Exercise details: Determine how many lines in the data below contain "category" and write only that number.

** Opening Data records block **

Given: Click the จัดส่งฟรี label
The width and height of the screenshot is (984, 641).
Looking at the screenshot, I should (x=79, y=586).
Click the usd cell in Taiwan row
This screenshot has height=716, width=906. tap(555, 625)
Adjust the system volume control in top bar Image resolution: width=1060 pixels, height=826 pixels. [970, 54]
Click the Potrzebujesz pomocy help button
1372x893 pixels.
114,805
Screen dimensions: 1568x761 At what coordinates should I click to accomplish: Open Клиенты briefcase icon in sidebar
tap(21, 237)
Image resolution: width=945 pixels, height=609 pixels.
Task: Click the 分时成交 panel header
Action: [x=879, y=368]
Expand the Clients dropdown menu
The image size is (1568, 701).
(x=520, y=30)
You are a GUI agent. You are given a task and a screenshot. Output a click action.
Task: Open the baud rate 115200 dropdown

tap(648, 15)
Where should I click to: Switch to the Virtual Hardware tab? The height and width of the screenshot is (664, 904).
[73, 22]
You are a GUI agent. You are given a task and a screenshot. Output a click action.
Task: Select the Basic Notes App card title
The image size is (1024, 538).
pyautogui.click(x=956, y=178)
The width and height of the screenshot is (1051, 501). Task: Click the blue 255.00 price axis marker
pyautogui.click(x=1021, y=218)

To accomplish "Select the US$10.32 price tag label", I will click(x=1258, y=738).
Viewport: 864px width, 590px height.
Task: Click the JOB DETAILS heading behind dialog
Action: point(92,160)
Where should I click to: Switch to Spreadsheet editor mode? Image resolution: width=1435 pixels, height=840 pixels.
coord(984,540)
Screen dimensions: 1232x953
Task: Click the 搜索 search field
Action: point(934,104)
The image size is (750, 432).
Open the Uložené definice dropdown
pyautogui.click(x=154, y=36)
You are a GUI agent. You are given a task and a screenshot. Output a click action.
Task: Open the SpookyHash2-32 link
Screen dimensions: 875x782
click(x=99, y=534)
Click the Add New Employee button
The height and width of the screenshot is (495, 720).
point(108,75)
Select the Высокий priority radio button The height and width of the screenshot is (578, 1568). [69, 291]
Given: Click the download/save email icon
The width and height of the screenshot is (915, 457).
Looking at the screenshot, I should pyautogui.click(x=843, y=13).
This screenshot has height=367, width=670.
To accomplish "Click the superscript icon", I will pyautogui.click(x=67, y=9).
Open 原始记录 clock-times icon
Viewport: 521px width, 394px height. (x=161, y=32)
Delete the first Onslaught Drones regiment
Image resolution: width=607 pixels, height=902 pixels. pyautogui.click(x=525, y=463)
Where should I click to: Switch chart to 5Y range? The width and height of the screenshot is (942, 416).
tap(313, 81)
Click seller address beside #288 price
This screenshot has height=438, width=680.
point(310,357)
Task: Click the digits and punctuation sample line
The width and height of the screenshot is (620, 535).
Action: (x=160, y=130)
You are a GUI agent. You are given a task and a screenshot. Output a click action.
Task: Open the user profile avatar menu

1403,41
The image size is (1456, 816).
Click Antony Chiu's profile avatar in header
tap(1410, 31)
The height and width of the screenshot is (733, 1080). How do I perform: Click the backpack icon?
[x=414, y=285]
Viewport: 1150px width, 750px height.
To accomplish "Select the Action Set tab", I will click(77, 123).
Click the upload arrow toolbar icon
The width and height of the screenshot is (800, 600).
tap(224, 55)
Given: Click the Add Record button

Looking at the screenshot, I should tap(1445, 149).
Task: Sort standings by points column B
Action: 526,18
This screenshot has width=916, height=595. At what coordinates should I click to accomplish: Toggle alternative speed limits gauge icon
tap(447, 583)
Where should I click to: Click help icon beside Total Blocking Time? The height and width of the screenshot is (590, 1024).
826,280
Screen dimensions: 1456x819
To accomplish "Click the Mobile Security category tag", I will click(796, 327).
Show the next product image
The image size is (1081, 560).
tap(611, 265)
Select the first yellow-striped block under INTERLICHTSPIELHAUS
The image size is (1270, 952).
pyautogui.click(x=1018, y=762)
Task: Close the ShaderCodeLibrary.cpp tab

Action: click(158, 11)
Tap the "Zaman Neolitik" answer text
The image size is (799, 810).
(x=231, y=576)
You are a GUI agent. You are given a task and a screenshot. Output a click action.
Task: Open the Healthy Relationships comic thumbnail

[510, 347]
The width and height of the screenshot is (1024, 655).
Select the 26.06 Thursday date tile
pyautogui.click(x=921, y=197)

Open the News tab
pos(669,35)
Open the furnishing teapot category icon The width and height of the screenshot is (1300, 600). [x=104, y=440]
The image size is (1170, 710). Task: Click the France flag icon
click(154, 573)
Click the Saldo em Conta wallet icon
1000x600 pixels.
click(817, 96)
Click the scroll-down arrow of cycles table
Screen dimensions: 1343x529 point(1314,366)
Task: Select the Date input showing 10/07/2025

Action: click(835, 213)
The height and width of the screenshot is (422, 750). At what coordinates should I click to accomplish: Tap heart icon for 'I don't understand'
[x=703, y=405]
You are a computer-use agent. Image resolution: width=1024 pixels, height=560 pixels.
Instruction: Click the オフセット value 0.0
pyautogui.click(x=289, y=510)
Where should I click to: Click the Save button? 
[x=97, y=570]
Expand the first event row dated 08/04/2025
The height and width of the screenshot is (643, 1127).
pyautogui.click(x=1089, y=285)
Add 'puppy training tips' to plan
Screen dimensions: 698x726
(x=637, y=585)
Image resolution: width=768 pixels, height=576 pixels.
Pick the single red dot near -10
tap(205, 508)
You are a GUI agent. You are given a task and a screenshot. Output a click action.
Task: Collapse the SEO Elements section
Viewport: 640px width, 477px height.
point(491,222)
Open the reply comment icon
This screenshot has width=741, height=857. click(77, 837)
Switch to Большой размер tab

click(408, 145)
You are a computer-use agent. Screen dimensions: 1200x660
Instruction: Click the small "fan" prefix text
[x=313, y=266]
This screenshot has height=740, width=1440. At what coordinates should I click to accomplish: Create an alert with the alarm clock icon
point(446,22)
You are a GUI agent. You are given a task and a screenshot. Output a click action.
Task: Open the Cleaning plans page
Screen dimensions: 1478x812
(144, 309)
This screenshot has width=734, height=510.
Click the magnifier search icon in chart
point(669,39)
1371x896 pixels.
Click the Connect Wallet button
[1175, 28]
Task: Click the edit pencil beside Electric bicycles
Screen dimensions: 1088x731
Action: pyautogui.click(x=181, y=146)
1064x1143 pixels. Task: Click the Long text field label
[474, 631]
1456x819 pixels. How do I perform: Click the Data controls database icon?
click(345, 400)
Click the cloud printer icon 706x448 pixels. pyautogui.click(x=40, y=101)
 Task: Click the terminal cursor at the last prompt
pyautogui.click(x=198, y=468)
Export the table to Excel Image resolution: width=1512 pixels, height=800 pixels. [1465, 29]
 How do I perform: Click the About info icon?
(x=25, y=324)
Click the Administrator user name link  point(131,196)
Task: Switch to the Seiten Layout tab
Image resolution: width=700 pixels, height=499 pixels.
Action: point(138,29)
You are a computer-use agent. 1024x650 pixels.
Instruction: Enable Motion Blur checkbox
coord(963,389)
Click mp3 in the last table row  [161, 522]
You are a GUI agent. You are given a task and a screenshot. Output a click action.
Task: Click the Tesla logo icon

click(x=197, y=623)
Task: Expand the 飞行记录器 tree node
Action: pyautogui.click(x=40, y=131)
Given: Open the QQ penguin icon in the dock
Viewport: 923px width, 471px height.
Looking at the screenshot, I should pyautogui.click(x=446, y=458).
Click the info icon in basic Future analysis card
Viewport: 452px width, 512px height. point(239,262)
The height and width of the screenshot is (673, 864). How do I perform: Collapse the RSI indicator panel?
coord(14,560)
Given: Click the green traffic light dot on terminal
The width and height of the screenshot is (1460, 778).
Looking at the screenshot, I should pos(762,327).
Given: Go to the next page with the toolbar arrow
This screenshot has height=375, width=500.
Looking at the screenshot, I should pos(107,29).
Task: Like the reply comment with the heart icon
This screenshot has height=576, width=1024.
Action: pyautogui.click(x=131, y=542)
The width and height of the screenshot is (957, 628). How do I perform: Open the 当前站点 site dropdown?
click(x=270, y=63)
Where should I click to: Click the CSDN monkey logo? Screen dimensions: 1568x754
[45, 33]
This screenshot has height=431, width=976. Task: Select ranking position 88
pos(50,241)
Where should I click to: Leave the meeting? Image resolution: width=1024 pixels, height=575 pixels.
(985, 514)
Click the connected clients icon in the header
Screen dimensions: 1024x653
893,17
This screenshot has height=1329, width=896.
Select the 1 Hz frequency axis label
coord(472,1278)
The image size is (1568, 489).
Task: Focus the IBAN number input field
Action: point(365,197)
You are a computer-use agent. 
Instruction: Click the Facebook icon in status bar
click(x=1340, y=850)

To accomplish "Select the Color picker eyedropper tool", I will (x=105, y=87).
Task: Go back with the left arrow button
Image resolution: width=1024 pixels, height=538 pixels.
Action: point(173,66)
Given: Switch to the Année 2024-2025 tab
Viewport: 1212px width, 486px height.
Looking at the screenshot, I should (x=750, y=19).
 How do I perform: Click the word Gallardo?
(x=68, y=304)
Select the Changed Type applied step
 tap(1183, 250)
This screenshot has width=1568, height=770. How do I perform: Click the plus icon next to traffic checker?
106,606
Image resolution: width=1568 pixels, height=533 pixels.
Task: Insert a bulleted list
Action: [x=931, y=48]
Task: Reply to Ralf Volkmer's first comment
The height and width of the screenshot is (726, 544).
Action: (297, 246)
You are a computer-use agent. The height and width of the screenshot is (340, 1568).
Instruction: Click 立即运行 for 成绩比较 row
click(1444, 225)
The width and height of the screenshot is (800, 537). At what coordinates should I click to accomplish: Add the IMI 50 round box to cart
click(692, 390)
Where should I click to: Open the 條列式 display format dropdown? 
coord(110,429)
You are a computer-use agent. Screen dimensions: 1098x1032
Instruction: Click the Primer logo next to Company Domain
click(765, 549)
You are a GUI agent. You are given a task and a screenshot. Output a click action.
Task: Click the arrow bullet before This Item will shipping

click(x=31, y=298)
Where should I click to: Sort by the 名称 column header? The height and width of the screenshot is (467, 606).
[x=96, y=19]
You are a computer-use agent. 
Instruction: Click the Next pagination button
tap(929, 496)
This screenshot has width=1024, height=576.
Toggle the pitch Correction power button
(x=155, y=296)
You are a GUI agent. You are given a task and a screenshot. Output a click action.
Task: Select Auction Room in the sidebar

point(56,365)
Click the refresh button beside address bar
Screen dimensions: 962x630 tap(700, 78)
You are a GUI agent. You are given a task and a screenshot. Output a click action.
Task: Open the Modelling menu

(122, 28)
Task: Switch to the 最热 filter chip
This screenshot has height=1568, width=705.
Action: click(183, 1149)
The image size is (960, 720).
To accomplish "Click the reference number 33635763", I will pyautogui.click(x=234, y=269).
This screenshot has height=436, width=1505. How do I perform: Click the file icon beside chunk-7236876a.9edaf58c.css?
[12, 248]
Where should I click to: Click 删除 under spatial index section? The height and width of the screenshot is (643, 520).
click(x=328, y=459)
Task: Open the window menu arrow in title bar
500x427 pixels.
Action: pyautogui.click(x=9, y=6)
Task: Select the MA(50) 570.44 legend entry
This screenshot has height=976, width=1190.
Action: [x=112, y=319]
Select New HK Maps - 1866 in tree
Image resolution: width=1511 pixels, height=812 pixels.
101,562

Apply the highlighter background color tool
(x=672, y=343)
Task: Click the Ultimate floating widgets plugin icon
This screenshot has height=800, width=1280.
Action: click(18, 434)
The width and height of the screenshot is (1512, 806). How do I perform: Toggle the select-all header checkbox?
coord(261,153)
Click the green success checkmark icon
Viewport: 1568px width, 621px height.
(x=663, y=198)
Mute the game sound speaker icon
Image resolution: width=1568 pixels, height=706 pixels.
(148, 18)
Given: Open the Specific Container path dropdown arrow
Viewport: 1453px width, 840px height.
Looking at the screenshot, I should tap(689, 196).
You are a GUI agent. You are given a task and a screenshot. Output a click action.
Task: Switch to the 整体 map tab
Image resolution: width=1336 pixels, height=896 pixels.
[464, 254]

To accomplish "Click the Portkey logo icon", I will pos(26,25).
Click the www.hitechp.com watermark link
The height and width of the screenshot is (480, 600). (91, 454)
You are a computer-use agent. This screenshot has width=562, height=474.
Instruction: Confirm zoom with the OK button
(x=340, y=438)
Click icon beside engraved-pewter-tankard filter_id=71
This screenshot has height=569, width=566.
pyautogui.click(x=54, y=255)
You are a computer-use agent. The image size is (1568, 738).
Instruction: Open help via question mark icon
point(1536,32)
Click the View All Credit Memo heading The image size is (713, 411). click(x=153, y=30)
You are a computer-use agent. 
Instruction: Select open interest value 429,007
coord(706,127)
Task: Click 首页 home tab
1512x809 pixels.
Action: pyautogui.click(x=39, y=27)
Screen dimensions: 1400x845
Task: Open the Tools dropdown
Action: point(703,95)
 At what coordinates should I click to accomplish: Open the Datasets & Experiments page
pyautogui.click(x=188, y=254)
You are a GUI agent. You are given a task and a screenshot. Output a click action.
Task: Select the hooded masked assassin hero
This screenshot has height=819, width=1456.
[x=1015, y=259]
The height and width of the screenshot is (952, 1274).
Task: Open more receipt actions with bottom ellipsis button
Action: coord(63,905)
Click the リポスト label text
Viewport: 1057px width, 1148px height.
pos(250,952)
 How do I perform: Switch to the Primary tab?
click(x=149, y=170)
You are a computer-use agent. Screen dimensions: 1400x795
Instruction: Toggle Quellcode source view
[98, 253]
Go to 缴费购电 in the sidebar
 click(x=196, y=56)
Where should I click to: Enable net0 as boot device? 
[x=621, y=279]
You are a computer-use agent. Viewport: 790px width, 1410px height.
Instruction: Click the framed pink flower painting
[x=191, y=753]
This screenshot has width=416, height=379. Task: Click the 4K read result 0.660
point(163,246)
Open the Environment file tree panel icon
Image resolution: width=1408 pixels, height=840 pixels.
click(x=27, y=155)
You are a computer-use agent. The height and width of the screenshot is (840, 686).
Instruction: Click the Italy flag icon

** Closing Data records block **

Solution to the problem: 2